'That's politics': Sinn Fein left with no council seat in Kilkenny

The party has suffered a major setback after the highs of 2014

Sam Matthews


Sam Matthews




Kennedy at the count on Sunday: 'It has been my pleasure to serve for five years. I have enjoyed every minute of it'

Sinn Fein has suffered a serious reversal in Kilkenny in this local election, with the party failing to return a single elected member to Kilkenny County Council.

The three seats secured in 2014 seemed a long time ago on Saturday afternoon, with sitting TD Kathleen Funchion conceding they were in serious bother as the tallies came in.

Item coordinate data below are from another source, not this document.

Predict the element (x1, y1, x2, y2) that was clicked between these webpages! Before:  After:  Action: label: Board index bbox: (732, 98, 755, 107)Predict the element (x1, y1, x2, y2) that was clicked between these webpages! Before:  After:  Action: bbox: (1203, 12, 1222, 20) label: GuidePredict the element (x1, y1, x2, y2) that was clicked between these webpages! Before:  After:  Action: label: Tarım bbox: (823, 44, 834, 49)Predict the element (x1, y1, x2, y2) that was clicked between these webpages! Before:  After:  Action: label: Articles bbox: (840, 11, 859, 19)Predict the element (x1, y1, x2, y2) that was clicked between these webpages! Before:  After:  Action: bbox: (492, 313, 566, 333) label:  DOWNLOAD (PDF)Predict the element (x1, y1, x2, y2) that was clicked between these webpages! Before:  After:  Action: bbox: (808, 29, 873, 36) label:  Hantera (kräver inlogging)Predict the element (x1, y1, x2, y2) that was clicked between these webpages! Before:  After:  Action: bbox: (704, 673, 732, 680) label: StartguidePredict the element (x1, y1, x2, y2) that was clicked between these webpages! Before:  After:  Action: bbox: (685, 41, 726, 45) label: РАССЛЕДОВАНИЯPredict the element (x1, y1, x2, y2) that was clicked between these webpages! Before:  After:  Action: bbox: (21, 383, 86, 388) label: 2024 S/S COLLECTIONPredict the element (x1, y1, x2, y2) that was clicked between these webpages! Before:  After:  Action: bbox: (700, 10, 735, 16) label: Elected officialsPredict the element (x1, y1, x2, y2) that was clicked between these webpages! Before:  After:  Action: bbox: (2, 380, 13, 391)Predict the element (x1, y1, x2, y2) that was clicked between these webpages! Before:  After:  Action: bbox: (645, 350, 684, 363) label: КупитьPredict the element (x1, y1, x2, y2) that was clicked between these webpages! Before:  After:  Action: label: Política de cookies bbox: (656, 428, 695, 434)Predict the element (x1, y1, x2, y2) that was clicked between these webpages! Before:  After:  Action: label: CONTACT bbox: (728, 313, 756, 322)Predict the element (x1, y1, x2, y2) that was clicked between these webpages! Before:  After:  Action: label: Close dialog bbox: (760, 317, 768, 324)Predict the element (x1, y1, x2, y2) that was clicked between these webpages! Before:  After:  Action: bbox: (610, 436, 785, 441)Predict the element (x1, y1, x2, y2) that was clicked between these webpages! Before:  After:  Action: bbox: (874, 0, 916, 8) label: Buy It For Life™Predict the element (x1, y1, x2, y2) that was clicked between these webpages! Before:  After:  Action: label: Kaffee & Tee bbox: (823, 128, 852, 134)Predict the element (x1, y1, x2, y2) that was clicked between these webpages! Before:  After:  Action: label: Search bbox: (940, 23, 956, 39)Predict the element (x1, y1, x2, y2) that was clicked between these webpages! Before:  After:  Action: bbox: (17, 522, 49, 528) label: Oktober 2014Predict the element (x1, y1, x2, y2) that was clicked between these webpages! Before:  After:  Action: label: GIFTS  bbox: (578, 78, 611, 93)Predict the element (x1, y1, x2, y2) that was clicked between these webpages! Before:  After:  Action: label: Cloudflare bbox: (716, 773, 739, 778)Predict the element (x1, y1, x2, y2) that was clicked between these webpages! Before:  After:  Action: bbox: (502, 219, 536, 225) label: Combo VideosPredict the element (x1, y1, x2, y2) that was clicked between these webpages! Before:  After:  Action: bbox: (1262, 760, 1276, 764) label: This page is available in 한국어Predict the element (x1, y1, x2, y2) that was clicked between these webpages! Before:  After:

“I’m very disappointed in how we’re doing — I would have thought we were in a much stronger position,” she said. “A lot of work was put in. We have a lot of questions to ask ourselves afterwards.”

In the city, Sean Tyrrell was in the hunt for the final seat right until the end with his first preference count of 548. He was co-opted to the council in 2016 following Deputy Funchion’s election to the Dáil, and it was his first time to contest an election. He transferred well from both Fianna Fail’s Andrew McGuinness’ surplus and People Before Profit’s Stephanie Hanlon following her elimination, but it was not enough.

In the south, new candidate Grace Doyle picked up 675 first preference votes. Melissa O’ Neill, who topped the poll for Sinn Fein in 2014 but has since parted ways with the party, secured 233 first preferences as an independent candidate.

In the Callan-Thomastown Electoral Area, David Kennedy was stoic in the face of defeat. He polled 728 first preferences and took a great vote in his own parish of Ballyhale, but as time progressed it became clear it would fall short of what was required.

“I knew when the boundary was changed that - as much work as I have done and would have liked to get done — I would be struggling,” he told the Kilkenny People.

“I banked on a few things that didn't work out. That’s politics. We’ll just go on now and get on with life, and I will spend a bit of time with my wife and family.

“Kilkenny has always been a conservative county. But it has been my pleasure to serve for five years. I have enjoyed every minute of it.”

Mr Kennedy wished his former colleagues well, and wished the best to all who put their names forward.